Pete leaped off the bar stool. “Cut it out!” he yelled.
From the end of the bar, the bartender turned. Frank caught the movement with the corner of his eye. In a cold whisper, he said, “Your mother was a slut,” and Pete swung at him.
Frank ducked, and the blow grazed the top of his head. The bartender was coming towards them now. He could not see the strange light in Frank’s eyes, nor did he hear Frank whisper again, “A slut, a slut.”
Pete pushed himself off the bar wildly. He saw the beer bottle then, picked it up, and lunged at Frank.
The patrolman knelt near his body.
“He’s dead, all right,” he said. He stood up and dusted off his trousers. “What happened?”
Frank looked bewildered and dazed. “He went berserk,” he said. “We were sitting and talking. Quiet. All of a sudden, he swings at me.” He turned to the bartender. “Am I right?”
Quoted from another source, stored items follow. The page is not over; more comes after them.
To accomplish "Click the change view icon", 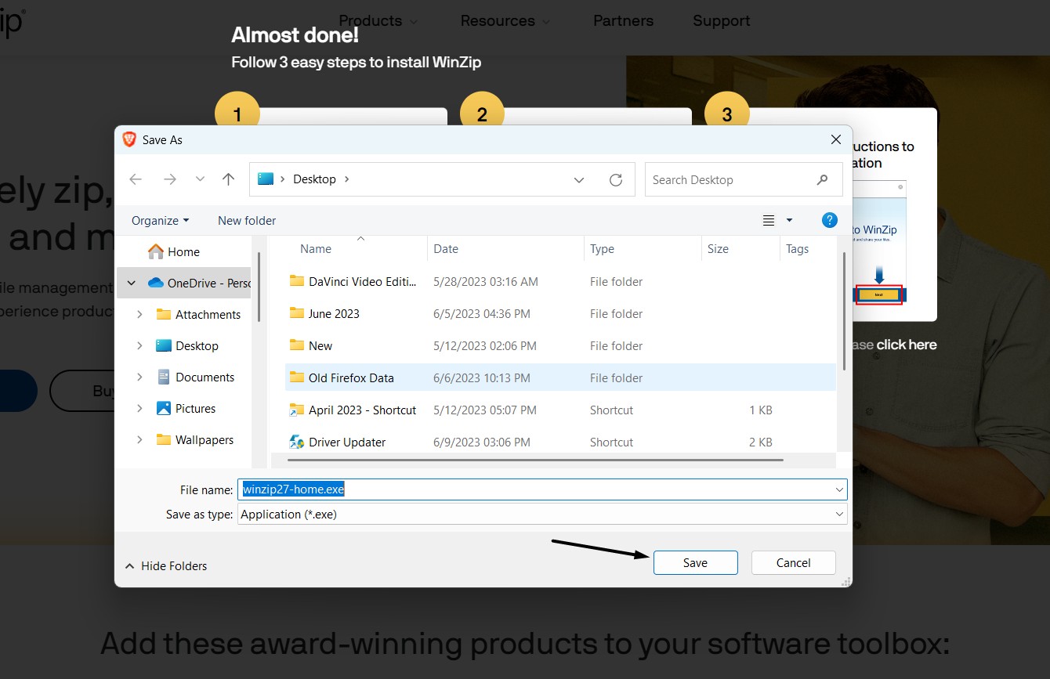I will pos(767,220).
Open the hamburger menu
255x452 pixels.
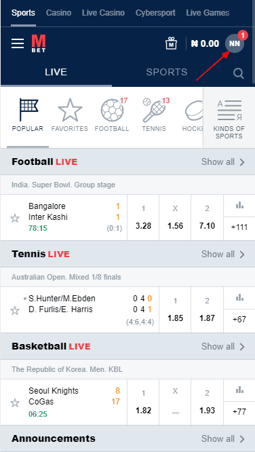coord(18,43)
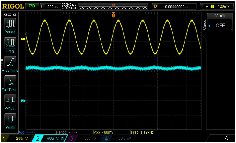236x143 pixels.
Task: Select the Period measurement icon
Action: pos(10,24)
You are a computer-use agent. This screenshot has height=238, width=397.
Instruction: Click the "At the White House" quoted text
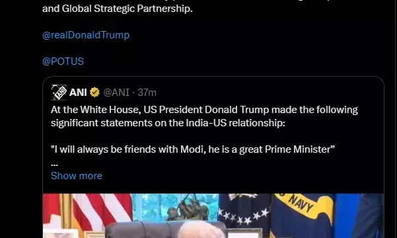(x=96, y=110)
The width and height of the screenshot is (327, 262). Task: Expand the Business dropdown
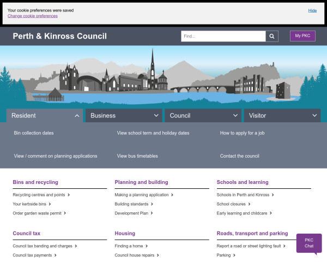click(124, 116)
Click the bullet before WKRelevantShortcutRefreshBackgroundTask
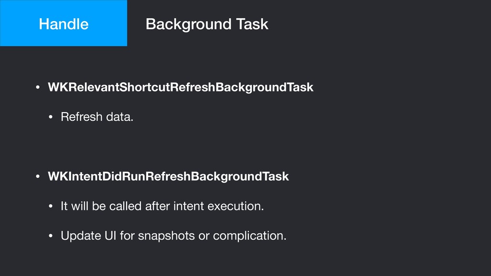The height and width of the screenshot is (276, 491). [38, 87]
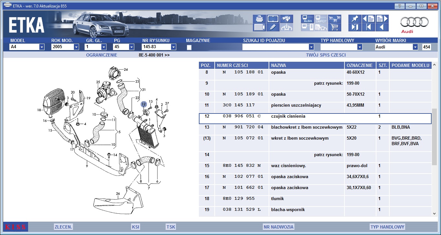
Task: Open the ELSA link icon
Action: [x=307, y=19]
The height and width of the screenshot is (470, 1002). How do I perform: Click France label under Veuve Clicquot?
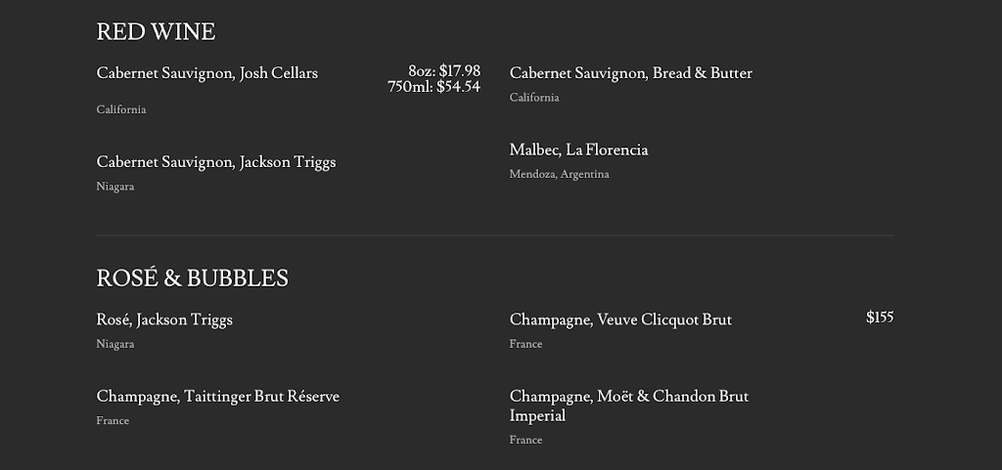point(525,345)
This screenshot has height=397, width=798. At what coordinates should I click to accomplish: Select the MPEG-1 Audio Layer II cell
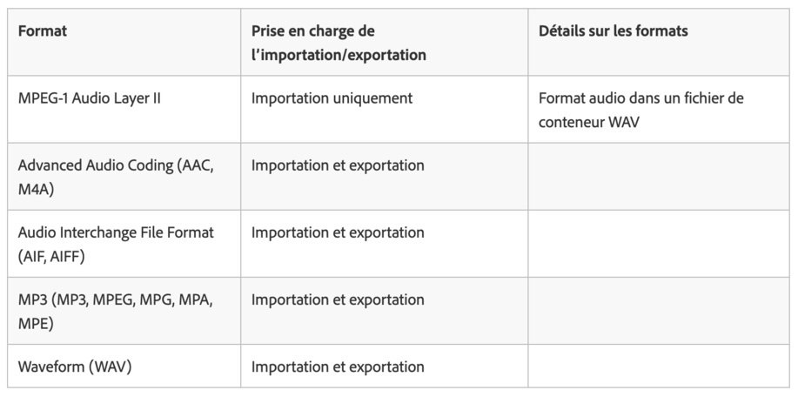coord(90,98)
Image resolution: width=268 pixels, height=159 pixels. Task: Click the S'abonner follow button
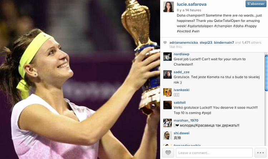(x=256, y=4)
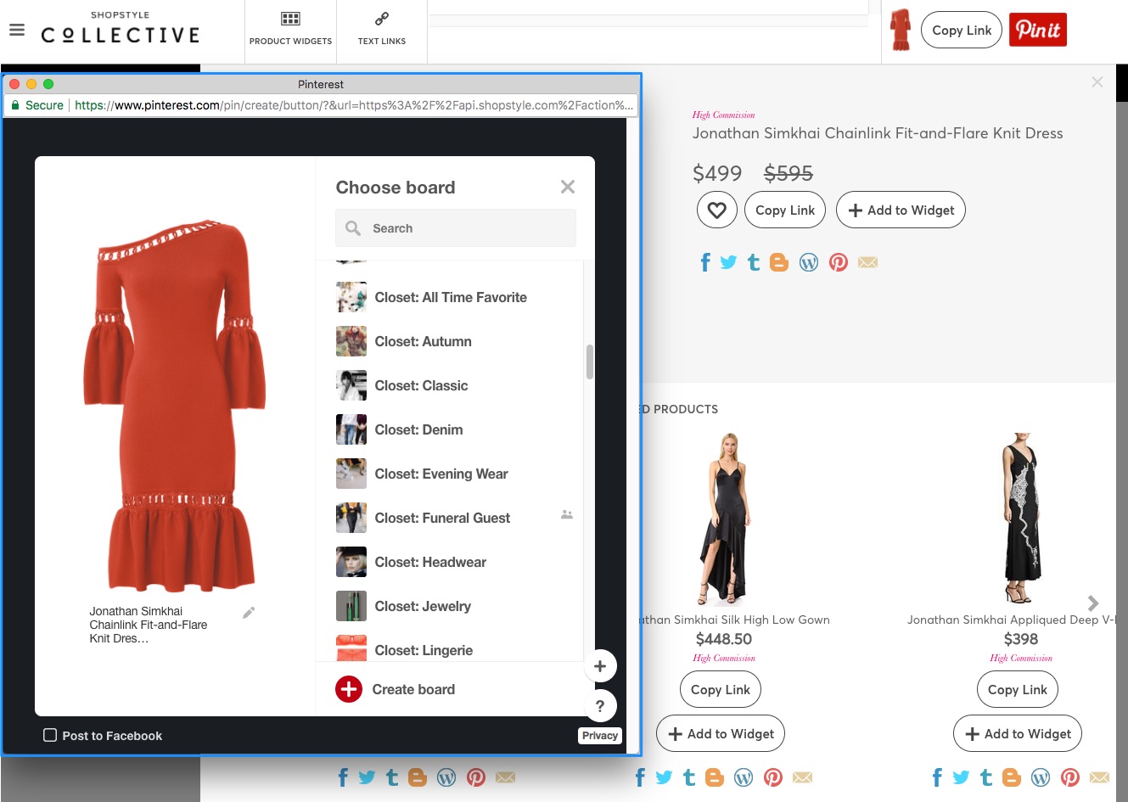Favorite the dress with the heart icon
The width and height of the screenshot is (1128, 802).
(x=716, y=210)
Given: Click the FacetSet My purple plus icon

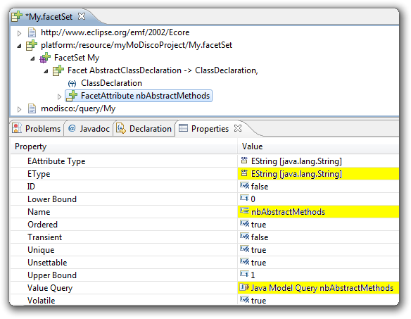Looking at the screenshot, I should point(45,58).
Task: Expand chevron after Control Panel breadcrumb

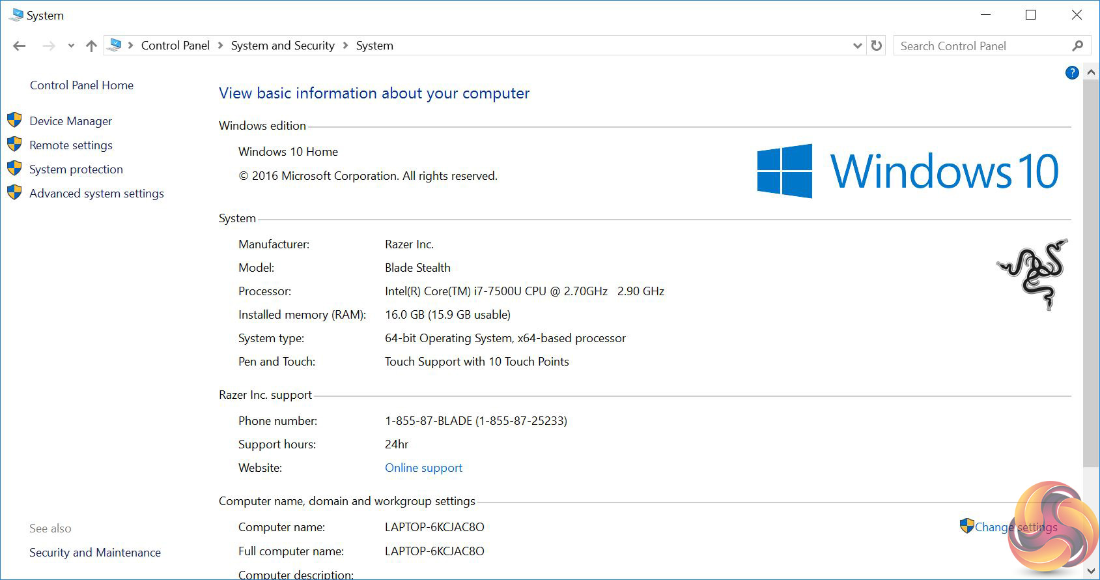Action: 220,46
“He was drinking,” the bartender said. “Maybe he was drunk.”
“I didn’t even swing back,” Frank said, “not until he picked up the beer bottle. Hell, this is Christmas Eve. I didn’t want no trouble.”
“What happened when he picked up the bottle?”
“He swung it at me. So I . . . I put up my hands to defend myself. I only gave him a push, so help me.”
“Where’d you hit him?”
Frank paused. “In . . . in the throat, I think.” He paused again. “It was self-defense, believe me. This guy just went berserk. He musta been a maniac.”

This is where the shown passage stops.